Western Regional Blog – BC, YK, AB, NWT and Nunavut
“TAKE-HOME MESSAGE Authors of this review critique the historical definition of “platinum-resistant” ovarian cancer (PROC) as innately flawed, as it was based on now outdated methods to detect recurrence. The review explores the heterogeneity and complexity inherent to disease comprising PROC, suggesting improvements to interpretation of PROC clinical trial data. Discussion of potential refinements of the PROC definition include recommendations to avoid broad labeling of PROC as
“platinum-sensitive” or “platinum-resistant.” Outcomes seen in PROC are poor and response rates to chemotherapy are low across all PROC histological subtypes, yet each histotype may display multiple genotypes and phenotypes, often with distinct genetic and epigenetic alterations. Recommendations for improvement include clinicians more carefully noting the time from last platinum therapy to recurrence in order to better categorize patients in clinical trials and their various histotypes. BRCA status and other relevant genomic information should also be recorded.”
Review · March 04, 2014
“Platinum resistant” ovarian cancer was historically defined as disease recurrence within 6months of completion of first-line platinum-based chemotherapy, although this is now more broadly applied to also include patients progressing within 6months after multiple lines of chemotherapy. However, this definition ignores the heterogeneity and complexity of the spectrum of diseases that comprise
“platinum resistant ovarian cancer” (PROC) and is innately flawed as it was initially derived using methods of detection of recurrence that would now be regarded as outdated.
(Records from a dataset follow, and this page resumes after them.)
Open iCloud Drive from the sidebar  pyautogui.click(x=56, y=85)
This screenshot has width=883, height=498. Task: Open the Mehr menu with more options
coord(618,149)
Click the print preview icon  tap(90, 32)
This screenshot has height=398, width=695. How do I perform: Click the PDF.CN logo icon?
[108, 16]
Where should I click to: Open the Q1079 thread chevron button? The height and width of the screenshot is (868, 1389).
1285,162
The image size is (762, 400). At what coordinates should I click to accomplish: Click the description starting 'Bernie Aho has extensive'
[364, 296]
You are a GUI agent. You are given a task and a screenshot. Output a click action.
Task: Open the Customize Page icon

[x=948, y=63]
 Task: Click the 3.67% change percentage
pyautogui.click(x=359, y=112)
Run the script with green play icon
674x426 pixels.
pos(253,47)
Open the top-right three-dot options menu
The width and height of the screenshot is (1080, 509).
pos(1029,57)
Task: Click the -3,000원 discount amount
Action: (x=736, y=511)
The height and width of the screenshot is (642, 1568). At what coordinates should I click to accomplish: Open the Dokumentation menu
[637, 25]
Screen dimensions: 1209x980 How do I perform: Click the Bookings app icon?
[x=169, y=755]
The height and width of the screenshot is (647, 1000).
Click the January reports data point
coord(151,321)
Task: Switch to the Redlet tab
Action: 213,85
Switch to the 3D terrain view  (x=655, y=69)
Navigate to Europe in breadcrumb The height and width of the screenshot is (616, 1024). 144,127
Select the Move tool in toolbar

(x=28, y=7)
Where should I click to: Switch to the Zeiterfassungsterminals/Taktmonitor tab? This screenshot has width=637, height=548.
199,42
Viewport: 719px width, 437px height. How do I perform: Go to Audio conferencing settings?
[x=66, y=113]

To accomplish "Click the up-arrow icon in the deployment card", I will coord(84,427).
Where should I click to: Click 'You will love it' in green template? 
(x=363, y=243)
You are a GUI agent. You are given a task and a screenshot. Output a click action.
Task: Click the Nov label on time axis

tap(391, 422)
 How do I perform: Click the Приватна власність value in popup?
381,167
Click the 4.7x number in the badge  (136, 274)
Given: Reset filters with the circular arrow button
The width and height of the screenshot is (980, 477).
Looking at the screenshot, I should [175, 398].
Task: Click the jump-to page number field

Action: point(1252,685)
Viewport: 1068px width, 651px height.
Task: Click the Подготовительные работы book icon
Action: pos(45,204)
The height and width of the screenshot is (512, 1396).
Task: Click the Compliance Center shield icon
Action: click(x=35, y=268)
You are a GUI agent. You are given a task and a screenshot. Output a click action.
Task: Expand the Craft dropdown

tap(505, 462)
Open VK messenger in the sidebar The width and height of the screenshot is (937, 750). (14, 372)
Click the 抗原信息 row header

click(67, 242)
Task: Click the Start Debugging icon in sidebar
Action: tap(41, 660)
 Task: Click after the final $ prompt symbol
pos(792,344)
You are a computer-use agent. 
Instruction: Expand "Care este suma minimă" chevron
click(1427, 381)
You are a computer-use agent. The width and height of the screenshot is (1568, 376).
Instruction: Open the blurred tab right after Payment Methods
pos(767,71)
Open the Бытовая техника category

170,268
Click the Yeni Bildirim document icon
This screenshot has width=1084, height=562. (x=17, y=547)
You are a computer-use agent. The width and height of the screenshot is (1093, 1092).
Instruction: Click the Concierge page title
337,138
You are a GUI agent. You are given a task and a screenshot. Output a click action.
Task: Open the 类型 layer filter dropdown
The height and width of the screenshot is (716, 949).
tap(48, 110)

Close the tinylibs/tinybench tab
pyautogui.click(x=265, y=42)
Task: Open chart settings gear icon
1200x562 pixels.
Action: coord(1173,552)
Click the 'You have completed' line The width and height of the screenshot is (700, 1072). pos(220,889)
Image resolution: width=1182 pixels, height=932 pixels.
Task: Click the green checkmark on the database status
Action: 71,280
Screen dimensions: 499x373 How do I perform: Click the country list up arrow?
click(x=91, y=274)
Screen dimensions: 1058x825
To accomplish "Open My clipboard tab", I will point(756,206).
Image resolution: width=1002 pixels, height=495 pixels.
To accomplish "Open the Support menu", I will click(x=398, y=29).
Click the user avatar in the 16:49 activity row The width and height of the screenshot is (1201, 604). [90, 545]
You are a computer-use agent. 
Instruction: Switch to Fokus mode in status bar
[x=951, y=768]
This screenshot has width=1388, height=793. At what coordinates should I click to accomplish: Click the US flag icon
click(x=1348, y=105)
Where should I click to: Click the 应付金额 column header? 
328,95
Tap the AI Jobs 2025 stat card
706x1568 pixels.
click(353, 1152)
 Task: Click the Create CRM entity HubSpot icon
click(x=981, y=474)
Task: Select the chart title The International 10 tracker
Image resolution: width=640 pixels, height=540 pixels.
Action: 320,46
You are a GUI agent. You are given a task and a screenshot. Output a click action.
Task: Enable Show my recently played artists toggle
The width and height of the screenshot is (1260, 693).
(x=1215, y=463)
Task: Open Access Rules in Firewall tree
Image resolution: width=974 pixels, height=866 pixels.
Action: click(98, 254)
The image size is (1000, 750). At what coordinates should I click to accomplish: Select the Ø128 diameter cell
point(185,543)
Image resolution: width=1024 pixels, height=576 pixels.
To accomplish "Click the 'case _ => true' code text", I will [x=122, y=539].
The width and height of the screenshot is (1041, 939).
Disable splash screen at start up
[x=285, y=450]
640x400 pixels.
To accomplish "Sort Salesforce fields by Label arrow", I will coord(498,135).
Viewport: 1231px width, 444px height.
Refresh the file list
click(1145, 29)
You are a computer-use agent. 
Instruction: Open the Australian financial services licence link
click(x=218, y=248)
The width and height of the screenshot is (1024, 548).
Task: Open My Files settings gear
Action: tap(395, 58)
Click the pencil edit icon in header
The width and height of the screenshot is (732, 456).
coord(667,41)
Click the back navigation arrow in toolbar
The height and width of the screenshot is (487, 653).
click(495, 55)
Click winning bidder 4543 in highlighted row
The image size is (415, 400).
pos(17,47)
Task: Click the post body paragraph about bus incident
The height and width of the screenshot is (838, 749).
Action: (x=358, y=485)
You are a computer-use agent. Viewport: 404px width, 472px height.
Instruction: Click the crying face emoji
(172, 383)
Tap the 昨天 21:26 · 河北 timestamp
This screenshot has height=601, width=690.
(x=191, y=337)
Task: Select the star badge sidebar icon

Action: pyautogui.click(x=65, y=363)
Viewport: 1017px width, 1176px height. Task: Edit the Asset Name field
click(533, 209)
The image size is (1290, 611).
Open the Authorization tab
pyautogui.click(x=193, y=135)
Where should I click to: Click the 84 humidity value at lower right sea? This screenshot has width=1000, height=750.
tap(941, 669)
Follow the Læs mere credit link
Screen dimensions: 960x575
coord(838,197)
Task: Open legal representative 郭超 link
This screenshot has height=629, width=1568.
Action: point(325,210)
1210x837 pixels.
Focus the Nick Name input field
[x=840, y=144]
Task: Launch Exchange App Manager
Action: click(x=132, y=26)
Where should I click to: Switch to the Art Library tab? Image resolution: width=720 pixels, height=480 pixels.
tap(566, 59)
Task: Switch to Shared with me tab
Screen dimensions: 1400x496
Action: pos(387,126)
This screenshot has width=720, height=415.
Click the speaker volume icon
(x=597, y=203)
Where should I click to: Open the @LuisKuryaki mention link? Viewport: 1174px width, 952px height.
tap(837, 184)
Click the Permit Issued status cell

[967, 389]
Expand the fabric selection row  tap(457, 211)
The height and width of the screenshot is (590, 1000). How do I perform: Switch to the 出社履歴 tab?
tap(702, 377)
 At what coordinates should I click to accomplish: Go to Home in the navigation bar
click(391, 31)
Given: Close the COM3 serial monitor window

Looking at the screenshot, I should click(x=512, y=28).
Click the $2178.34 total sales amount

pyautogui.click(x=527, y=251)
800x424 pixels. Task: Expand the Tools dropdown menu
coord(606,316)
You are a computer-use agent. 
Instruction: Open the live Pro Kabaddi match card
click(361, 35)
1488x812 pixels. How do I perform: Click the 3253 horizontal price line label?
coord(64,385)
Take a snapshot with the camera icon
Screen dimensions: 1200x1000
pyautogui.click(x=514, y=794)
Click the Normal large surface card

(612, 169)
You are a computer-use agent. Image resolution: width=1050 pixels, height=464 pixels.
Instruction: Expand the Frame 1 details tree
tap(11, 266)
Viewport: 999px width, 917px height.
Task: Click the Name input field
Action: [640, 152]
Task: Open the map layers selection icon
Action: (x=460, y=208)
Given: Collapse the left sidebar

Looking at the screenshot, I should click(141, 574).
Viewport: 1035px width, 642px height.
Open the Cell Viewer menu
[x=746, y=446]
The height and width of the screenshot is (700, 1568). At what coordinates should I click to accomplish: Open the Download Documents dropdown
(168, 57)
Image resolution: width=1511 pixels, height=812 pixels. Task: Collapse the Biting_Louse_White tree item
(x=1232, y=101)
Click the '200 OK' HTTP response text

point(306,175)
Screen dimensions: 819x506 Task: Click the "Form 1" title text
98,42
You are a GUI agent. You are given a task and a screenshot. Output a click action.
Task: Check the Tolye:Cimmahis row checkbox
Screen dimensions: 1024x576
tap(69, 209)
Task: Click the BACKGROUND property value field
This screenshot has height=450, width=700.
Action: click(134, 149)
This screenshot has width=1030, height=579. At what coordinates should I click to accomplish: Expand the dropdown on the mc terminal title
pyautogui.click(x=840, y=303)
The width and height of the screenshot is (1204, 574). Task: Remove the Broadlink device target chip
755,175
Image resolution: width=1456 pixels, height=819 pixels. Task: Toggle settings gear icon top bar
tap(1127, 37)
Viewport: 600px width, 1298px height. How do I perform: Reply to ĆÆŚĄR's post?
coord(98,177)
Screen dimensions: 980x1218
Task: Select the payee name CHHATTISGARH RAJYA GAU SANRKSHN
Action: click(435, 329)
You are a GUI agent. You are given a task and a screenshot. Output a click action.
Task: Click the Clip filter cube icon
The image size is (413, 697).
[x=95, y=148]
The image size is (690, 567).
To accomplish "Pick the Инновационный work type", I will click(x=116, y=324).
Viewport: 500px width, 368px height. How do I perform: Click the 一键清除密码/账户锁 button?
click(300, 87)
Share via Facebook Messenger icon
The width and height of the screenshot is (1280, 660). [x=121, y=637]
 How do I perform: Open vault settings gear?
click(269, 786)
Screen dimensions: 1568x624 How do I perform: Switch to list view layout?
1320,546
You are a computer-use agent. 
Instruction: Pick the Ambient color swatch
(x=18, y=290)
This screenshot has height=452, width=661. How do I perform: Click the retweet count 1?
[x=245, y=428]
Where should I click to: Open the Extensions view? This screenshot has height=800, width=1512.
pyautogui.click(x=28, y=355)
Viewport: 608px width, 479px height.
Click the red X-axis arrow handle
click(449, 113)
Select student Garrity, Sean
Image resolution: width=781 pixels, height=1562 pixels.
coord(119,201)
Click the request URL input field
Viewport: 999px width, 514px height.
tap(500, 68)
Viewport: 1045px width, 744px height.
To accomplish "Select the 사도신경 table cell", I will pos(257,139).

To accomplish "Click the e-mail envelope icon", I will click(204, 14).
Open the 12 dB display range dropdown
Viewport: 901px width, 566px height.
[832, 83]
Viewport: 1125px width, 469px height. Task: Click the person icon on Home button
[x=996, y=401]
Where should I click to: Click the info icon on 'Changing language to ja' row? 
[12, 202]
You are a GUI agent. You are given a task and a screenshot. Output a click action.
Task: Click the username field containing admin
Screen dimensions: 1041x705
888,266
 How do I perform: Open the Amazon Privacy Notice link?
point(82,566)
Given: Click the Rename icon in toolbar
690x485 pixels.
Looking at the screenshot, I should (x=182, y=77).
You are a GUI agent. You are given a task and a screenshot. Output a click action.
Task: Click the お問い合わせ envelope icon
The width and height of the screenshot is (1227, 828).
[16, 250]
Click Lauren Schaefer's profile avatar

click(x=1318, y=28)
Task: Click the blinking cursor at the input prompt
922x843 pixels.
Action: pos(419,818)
The outcome of patients with PROC is generally poor, with low response rates to further chemotherapy and a median survival of less than 12months, but this is unpredictable and can be quite variable from study to study. This review outlines the complexity of PROC, examines how this impacts on the interpretation of the results of clinical trials, and explores how the definition may be improved. We also briefly describe the mechanisms of platinum resistance, the results of clinical trials to date as well as treatment options for patients with PROC and highlight the need for better methods of assessing clinical benefit in this poor prognostic sub group of patients.